The Sunday decree established a temporary new council, with no fixed term, to oversee the judiciary. 

The new "Temporary Supreme Judicial Council" will be partly appointed by the president, and gives him the right to dismiss "any judge failing to do his professional duties", or object to the promotion or nomination of any judges.

Saied will be responsible for proposing judicial reforms, according to the new decree, which also stipulated that judges had no right to go on strike.

'Today we came out to say enough, wake up Tunisians, wake up'

- Tunisian protester

"It is forbidden for judges of all ranks to go on strike or hold any organised collective action that could disturb or delay the normal working of the courts," the decree read.

The new announcement effectively gives Saied sole power over the entire justice system.

The former constitutional law professor has already seized absolute control over both executive and legislative authority, and his critics accuse him of seeking dictatorial powers and undermining rule of law.

The new decree came a week after Saied said he would dissolve the Supreme Judicial Council (CSM), a body tasked with ensuring the independence of the judiciary seen as the “last line of defence to his one-man rule”.

After abolishing the CSM, a nationwide two-day strike was observed amid mounting criticism of Saied at home and abroad. 

Months-long dispute 

Last week, Saied said his move on the CSM was meant to "purify" the justice system, blasting members of the council and accusing some judges and magistrates of corruption and stalling proceedings in several cases. 
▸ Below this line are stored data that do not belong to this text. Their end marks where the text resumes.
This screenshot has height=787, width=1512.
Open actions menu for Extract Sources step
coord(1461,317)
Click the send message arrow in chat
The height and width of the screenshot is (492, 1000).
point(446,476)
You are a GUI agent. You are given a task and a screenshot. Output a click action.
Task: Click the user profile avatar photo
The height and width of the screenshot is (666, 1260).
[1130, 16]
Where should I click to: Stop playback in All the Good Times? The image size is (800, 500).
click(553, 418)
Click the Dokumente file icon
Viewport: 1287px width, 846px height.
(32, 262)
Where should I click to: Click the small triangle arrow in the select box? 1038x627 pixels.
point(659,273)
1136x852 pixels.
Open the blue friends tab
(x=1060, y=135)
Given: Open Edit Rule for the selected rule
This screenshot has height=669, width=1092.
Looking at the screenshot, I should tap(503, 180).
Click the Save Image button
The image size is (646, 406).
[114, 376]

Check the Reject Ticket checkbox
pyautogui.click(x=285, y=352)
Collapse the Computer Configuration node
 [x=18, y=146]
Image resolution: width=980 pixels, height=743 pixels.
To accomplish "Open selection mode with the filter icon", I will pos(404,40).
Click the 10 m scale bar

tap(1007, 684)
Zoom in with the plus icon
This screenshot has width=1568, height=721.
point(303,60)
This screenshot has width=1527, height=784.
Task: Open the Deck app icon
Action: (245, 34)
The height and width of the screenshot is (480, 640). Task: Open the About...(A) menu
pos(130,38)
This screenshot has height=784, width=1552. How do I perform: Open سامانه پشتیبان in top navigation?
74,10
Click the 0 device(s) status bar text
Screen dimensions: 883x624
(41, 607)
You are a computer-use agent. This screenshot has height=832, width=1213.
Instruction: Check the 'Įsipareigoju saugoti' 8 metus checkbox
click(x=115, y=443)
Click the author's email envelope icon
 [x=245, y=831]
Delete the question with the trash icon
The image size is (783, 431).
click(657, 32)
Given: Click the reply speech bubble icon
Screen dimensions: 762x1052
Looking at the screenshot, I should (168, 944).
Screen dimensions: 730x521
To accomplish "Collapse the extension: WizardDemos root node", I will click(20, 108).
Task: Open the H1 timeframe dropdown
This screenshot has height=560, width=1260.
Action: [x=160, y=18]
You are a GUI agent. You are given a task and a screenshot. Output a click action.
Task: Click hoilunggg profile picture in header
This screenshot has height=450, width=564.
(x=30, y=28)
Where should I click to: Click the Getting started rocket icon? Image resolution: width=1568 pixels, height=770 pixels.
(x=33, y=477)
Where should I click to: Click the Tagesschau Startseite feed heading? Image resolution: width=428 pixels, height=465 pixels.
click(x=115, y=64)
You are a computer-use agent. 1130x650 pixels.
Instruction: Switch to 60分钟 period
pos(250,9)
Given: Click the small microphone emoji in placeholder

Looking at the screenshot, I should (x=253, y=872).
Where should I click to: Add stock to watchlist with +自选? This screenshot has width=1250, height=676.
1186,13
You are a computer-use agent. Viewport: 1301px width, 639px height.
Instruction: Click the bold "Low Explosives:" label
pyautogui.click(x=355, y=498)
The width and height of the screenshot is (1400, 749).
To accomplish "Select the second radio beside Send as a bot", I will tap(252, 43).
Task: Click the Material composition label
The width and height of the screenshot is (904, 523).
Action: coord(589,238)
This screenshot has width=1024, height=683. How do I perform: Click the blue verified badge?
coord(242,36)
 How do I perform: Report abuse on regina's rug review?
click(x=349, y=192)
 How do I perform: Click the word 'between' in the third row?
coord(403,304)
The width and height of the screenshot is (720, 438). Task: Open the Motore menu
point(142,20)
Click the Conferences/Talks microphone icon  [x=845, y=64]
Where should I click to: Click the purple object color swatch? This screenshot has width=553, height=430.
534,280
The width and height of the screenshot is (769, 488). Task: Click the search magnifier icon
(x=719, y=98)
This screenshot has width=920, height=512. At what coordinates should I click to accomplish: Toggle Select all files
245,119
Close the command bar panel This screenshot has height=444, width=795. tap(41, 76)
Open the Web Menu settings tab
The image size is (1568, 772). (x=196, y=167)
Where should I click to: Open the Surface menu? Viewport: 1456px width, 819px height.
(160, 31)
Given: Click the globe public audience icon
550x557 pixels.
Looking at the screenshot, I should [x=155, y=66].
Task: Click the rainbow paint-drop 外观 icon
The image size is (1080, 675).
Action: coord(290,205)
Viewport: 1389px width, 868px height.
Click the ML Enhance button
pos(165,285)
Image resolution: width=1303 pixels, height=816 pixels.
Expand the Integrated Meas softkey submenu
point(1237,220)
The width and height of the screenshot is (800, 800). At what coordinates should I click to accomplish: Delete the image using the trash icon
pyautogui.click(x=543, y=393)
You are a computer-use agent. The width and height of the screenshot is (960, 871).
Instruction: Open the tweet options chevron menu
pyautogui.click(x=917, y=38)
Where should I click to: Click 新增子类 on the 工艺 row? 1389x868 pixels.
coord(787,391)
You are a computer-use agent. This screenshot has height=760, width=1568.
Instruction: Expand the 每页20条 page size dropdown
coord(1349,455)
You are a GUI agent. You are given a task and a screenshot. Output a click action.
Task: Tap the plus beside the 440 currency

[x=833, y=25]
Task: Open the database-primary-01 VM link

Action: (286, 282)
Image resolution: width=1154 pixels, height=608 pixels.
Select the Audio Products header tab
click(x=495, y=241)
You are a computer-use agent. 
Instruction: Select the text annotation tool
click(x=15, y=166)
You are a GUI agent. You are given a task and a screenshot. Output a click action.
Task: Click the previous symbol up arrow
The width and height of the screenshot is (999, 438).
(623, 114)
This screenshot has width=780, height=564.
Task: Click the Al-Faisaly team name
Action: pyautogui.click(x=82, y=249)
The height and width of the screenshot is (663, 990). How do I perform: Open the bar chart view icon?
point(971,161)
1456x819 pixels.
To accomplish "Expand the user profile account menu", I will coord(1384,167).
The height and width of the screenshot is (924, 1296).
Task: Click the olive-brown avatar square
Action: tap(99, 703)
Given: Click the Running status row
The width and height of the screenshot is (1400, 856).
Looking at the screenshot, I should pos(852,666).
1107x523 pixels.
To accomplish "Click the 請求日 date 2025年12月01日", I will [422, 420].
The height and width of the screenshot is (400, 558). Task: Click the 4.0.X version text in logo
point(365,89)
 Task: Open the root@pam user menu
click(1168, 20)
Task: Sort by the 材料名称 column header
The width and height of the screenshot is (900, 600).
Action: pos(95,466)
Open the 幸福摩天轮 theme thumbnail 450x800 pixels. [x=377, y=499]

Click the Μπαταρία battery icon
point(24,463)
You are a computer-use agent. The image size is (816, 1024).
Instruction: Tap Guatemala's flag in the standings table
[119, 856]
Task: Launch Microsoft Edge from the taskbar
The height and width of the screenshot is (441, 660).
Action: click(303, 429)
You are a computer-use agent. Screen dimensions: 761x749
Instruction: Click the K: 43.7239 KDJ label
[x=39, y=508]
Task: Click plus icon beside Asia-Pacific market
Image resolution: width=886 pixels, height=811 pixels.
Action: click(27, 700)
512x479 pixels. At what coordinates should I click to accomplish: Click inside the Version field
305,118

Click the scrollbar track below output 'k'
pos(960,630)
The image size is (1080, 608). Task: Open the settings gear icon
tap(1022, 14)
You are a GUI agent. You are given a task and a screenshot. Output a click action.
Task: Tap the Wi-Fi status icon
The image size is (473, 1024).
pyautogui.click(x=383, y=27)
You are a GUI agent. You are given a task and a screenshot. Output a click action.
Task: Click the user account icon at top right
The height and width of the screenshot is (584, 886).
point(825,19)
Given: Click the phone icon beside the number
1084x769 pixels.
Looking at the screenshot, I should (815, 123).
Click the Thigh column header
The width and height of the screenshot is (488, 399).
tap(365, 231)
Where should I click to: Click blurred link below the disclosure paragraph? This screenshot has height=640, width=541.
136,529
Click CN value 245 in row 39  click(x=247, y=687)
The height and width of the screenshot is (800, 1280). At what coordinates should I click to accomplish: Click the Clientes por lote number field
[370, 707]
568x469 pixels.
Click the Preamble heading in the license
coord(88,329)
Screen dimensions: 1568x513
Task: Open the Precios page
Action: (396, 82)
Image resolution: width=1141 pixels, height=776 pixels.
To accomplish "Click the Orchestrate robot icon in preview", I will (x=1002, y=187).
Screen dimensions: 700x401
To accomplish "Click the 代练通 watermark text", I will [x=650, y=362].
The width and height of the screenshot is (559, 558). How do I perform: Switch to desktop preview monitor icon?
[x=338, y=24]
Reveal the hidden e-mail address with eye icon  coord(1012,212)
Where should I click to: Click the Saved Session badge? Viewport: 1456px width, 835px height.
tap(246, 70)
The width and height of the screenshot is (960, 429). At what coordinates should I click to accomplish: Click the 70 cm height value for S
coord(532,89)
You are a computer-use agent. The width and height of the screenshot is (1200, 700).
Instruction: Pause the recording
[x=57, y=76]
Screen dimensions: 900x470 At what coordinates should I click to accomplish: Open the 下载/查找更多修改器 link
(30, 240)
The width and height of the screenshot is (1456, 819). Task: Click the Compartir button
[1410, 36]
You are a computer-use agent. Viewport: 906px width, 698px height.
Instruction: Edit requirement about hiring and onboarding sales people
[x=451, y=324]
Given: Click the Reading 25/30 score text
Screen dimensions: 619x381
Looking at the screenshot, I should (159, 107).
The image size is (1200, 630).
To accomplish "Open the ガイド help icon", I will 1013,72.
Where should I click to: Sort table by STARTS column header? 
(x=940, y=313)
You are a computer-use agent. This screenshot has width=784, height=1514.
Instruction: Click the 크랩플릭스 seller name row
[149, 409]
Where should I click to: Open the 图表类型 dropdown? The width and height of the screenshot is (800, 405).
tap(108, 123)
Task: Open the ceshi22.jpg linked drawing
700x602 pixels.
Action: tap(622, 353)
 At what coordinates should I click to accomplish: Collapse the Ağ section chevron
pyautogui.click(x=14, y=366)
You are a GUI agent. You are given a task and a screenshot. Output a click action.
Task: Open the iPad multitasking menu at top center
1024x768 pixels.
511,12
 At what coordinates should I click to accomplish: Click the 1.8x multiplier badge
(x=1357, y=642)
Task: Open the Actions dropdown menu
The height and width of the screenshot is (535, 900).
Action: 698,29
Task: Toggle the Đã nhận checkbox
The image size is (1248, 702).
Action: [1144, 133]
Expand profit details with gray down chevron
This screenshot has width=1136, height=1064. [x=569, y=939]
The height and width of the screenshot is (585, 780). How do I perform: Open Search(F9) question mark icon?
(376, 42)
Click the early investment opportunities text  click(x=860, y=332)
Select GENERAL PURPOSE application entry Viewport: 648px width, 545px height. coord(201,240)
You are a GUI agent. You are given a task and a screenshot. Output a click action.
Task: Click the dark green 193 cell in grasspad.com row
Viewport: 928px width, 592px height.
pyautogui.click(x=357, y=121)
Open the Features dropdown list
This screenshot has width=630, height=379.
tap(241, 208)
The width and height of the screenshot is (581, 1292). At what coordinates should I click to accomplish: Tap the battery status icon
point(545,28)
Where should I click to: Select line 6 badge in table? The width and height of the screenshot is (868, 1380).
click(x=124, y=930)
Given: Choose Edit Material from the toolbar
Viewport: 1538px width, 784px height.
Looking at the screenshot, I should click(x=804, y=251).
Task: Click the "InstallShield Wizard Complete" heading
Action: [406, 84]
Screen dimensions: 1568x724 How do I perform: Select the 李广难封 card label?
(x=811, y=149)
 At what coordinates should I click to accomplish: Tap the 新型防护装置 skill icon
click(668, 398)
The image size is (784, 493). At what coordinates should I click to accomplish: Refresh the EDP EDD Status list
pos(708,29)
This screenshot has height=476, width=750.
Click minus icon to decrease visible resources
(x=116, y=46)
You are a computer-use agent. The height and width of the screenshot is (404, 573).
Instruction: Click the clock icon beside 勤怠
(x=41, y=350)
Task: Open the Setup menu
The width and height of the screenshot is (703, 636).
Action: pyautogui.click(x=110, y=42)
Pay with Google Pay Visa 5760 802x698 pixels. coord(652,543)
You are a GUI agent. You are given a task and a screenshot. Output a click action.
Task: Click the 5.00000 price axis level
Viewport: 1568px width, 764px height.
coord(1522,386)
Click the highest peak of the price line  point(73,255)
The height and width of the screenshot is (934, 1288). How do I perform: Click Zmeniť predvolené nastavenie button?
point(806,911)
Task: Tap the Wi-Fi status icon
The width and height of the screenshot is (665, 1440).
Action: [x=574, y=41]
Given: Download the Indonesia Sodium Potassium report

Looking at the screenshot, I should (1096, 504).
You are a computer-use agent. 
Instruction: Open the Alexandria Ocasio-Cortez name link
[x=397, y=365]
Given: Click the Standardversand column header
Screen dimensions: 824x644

He repeatedly reiterated his commitment to respecting the independence of the judiciary, saying that he "does not want to control all power".

But critics are unconvinced, fearing that Saied is persisting with plans to undermine the justice system

Tunisia's Union of Administrative Judges said Sunday's decree "represents a flagrant violation of the separation of powers".

Tunisia: Kais Saied's row with the judiciary explained 
Read More »

"Exceptional measures do not justify interfering in the constitutional framework of the judiciary," it said, urging judges to boycott the new council.

Said Benarbia, the regional director of the International Commission of Jurists, told AFP that the decree "enshrines the subordination of the judiciary to the executive".

"If implemented, it would effectively end judicial independence and the separation of powers in Tunisia, and, with it, the democratic experiment in the country," he said. 

"It gives the president wide-ranging powers to manage the careers of judges, in particular to suspend or remove them. This violates the most basic principles of the rule of law, the separation of powers and judicial independence."

The president's relations with the judiciary have been on edge since he consolidated power in July last year.

At the time, he declared himself the chief prosecutor, a move rejected by the CSM. Since then, the legal body has come under increasing scrutiny from the president. 

On multiple occasions, Saied blamed the council for failing to resolve high-profile cases, including the political assassination of left-wing leaders in 2013.

He also accused it of appeasing political forces within the country, namely Islamist-leaning factions like Ennahda, the biggest party in the suspended parliament.

Opposition groups rejected Saied's charges, accusing him of trying to use the high-profile cases of political assassination as a guise to expand his powers and crush opponents.